• _Written task_
Copy the records verbatim from the line with "Click the red disconnect call button" to the line with "Clear the search", inclusive, and reproduce nothing else.

--- Records shown ---

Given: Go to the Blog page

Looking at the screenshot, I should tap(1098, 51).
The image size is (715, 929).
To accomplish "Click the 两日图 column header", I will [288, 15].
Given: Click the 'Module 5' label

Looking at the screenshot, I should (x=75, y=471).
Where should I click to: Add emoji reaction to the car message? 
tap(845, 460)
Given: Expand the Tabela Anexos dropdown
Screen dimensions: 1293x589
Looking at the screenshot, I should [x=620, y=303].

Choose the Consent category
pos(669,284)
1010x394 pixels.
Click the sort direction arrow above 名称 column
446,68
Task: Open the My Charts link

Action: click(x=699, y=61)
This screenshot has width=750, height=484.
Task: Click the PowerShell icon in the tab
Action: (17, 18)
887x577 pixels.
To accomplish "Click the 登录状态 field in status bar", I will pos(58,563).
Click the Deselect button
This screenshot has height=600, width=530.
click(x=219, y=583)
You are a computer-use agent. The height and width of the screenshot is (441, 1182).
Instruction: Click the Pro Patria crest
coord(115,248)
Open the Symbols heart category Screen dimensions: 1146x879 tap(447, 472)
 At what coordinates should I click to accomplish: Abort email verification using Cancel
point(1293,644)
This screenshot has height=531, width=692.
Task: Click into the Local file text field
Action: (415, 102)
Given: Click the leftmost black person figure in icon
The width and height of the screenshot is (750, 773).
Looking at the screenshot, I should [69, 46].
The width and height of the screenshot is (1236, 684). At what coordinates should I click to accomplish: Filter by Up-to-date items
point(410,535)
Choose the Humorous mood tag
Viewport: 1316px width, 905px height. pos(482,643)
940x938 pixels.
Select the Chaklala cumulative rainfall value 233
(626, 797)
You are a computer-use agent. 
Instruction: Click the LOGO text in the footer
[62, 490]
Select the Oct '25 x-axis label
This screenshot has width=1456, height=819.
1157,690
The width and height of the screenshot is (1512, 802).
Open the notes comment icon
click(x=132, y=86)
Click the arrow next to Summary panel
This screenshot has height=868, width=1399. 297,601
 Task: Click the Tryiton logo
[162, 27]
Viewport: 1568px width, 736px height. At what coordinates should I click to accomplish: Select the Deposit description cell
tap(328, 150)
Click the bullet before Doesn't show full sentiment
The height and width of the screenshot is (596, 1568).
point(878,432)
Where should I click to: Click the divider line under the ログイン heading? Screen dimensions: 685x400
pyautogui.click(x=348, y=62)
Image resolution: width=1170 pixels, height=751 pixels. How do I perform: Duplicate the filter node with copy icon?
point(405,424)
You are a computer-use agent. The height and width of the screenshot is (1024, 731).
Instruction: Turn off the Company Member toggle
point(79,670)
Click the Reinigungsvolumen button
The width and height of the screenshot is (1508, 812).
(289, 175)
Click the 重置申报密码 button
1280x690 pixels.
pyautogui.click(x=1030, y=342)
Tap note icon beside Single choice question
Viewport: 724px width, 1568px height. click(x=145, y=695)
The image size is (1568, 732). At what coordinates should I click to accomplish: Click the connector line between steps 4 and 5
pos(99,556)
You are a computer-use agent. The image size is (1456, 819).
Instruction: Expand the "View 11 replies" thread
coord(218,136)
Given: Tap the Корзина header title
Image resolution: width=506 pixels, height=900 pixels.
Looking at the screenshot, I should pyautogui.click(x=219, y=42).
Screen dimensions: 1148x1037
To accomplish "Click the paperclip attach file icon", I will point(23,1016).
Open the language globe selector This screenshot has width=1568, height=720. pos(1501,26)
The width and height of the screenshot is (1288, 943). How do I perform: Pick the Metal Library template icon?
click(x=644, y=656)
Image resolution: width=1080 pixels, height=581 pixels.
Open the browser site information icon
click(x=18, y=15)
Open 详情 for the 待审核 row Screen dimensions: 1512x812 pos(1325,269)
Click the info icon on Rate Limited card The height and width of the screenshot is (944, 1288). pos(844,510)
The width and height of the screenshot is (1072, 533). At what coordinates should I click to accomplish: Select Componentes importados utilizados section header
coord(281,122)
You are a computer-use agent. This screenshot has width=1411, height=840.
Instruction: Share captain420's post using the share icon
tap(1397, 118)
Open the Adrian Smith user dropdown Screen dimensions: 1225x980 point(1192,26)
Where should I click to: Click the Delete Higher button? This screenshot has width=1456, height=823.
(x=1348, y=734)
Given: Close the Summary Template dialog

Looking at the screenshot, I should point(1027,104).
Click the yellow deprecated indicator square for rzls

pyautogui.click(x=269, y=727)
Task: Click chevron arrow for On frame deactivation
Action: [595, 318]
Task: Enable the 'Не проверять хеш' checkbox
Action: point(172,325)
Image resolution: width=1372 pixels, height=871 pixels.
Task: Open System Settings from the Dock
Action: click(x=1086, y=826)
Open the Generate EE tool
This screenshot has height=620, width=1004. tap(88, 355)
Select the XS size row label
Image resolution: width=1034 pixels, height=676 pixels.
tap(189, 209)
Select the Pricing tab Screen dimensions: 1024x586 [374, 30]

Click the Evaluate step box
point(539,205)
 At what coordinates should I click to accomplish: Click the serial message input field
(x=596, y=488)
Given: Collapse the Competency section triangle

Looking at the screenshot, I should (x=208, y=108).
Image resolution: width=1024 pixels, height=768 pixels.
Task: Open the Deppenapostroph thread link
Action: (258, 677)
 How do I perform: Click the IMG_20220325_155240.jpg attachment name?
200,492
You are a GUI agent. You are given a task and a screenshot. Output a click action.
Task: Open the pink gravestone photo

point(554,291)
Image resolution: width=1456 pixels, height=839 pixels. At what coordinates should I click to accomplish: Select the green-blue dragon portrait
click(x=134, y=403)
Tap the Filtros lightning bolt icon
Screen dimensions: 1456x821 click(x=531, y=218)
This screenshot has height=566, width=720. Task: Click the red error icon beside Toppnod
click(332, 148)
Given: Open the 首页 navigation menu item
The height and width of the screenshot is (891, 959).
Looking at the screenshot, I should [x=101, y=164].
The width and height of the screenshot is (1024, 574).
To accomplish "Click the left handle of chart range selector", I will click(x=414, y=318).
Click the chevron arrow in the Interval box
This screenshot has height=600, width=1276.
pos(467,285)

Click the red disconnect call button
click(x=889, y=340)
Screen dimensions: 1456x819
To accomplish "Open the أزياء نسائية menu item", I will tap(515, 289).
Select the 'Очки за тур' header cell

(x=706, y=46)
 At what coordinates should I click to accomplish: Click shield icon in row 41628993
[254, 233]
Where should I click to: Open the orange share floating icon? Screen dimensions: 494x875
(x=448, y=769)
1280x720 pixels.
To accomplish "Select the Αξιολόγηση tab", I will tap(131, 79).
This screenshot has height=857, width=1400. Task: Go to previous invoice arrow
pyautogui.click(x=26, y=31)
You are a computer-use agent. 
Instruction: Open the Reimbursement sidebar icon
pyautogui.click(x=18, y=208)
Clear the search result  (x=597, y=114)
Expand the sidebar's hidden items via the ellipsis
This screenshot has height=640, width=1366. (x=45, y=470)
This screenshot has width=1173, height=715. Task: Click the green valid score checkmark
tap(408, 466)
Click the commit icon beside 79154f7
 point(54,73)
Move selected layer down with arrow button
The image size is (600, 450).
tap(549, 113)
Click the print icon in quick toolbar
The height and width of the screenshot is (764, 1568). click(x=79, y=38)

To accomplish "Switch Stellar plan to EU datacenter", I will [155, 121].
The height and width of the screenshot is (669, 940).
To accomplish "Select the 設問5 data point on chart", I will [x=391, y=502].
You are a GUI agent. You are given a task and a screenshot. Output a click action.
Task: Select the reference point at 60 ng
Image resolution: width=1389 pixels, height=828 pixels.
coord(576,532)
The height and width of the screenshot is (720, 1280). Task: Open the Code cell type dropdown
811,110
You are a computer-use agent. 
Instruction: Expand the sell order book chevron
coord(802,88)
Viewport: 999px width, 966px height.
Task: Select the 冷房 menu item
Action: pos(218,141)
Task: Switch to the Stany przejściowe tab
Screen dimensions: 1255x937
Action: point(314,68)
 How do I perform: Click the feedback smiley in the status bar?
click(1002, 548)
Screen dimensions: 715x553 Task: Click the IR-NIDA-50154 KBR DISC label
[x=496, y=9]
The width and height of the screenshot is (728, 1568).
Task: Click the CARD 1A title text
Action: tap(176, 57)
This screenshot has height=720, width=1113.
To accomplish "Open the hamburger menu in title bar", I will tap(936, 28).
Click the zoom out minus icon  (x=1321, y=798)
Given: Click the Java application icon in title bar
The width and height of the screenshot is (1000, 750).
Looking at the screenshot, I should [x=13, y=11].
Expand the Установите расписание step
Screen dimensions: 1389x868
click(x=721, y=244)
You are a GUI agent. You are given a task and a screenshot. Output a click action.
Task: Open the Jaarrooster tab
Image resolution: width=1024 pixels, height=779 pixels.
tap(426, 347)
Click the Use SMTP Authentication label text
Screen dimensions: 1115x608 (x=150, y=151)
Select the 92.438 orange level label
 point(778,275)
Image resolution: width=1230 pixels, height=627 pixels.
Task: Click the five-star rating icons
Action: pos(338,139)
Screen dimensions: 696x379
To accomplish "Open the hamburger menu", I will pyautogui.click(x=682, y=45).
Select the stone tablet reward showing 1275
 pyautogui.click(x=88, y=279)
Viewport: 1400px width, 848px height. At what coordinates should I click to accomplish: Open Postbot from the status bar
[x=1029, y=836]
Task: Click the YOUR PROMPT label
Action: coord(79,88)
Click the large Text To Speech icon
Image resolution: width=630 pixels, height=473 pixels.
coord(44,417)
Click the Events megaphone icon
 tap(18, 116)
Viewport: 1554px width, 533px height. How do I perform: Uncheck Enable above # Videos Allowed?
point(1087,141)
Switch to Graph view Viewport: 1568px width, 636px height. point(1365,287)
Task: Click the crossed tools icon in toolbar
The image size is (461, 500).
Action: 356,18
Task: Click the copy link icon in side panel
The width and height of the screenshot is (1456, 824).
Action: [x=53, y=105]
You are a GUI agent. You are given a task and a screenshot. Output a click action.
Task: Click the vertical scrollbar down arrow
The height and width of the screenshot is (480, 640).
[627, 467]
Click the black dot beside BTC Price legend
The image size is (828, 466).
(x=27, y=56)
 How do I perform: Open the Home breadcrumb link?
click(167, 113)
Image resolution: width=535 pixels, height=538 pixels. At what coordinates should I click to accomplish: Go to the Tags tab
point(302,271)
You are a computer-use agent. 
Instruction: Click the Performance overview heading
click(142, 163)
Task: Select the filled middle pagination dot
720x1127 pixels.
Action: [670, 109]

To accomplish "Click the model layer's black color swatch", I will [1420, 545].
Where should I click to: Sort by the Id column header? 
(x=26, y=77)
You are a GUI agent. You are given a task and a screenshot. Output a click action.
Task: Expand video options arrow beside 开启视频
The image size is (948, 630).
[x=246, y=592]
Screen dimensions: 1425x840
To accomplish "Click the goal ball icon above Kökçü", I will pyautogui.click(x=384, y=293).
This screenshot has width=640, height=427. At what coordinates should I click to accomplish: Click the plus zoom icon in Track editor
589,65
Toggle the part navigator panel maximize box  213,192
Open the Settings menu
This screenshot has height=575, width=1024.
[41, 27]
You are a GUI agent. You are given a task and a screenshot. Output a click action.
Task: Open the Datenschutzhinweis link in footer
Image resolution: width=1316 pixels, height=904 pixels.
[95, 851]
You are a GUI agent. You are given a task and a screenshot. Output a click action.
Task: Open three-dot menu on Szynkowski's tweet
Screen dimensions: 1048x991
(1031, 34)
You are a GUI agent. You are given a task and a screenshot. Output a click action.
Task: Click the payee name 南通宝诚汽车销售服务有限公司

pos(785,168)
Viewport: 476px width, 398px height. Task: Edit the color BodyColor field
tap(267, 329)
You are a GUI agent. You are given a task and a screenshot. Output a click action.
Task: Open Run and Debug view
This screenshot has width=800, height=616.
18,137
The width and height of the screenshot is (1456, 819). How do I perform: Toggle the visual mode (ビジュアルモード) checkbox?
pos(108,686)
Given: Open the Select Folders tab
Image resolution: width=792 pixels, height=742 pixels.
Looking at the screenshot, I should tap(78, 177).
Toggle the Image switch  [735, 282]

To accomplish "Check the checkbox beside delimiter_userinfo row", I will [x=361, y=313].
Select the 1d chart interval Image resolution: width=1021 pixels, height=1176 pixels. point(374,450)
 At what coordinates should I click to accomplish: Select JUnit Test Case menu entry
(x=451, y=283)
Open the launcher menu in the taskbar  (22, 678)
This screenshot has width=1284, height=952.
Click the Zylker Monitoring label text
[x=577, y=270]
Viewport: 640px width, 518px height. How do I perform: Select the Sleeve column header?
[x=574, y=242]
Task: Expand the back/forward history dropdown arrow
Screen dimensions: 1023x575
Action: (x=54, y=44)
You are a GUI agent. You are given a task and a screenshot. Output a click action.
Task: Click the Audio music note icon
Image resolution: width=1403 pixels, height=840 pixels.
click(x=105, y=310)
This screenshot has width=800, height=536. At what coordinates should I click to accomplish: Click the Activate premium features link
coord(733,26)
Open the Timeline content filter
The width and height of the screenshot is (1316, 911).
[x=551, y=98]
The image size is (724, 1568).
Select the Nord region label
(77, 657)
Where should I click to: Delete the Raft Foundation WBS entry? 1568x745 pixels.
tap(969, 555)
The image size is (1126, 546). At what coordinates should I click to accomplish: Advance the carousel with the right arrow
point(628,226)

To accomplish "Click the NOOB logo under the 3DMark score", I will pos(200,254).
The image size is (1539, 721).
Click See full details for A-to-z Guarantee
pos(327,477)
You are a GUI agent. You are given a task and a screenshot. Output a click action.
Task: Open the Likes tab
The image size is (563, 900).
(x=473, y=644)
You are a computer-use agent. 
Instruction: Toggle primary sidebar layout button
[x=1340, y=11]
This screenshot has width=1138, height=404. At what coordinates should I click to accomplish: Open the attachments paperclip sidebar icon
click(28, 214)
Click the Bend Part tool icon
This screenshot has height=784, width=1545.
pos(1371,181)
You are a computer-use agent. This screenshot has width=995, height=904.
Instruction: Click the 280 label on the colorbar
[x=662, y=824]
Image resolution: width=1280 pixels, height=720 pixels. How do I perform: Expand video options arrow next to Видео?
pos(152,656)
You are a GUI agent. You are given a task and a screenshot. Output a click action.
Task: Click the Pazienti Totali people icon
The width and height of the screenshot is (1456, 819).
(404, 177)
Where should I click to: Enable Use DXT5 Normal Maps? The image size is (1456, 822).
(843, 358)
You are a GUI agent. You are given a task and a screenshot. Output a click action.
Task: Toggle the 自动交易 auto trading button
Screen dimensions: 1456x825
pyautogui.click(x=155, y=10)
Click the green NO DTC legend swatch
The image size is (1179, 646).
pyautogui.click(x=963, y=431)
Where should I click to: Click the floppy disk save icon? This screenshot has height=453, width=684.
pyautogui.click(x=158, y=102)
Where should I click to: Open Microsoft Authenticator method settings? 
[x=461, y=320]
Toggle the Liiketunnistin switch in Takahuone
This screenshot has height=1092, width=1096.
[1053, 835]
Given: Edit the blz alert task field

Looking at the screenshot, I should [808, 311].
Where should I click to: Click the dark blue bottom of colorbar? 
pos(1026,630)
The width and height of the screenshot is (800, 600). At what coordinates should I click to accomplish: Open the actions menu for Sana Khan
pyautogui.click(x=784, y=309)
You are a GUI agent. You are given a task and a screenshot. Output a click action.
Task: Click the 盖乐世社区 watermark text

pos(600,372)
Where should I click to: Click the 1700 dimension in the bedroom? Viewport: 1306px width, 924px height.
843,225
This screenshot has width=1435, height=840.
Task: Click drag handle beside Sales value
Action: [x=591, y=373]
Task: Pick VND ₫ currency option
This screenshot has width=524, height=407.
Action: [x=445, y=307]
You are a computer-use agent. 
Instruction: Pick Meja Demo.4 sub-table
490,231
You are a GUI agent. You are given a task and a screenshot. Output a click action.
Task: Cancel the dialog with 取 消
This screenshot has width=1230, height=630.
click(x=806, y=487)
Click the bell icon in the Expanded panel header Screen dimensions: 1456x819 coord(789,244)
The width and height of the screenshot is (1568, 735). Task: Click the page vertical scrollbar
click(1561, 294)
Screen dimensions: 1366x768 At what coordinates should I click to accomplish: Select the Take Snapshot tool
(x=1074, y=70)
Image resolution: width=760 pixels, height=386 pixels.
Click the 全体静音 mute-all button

---

• _Answer_
Click the red disconnect call button
click(x=889, y=340)
Screen dimensions: 1456x819
To accomplish "Open the أزياء نسائية menu item", I will tap(515, 289).
Select the 'Очки за тур' header cell

(x=706, y=46)
 At what coordinates should I click to accomplish: Click shield icon in row 41628993
[254, 233]
Where should I click to: Open the orange share floating icon? Screen dimensions: 494x875
(x=448, y=769)
1280x720 pixels.
To accomplish "Select the Αξιολόγηση tab", I will tap(131, 79).
This screenshot has height=857, width=1400. Task: Go to previous invoice arrow
pyautogui.click(x=26, y=31)
You are a computer-use agent. 
Instruction: Open the Reimbursement sidebar icon
pyautogui.click(x=18, y=208)
Clear the search result  (x=597, y=114)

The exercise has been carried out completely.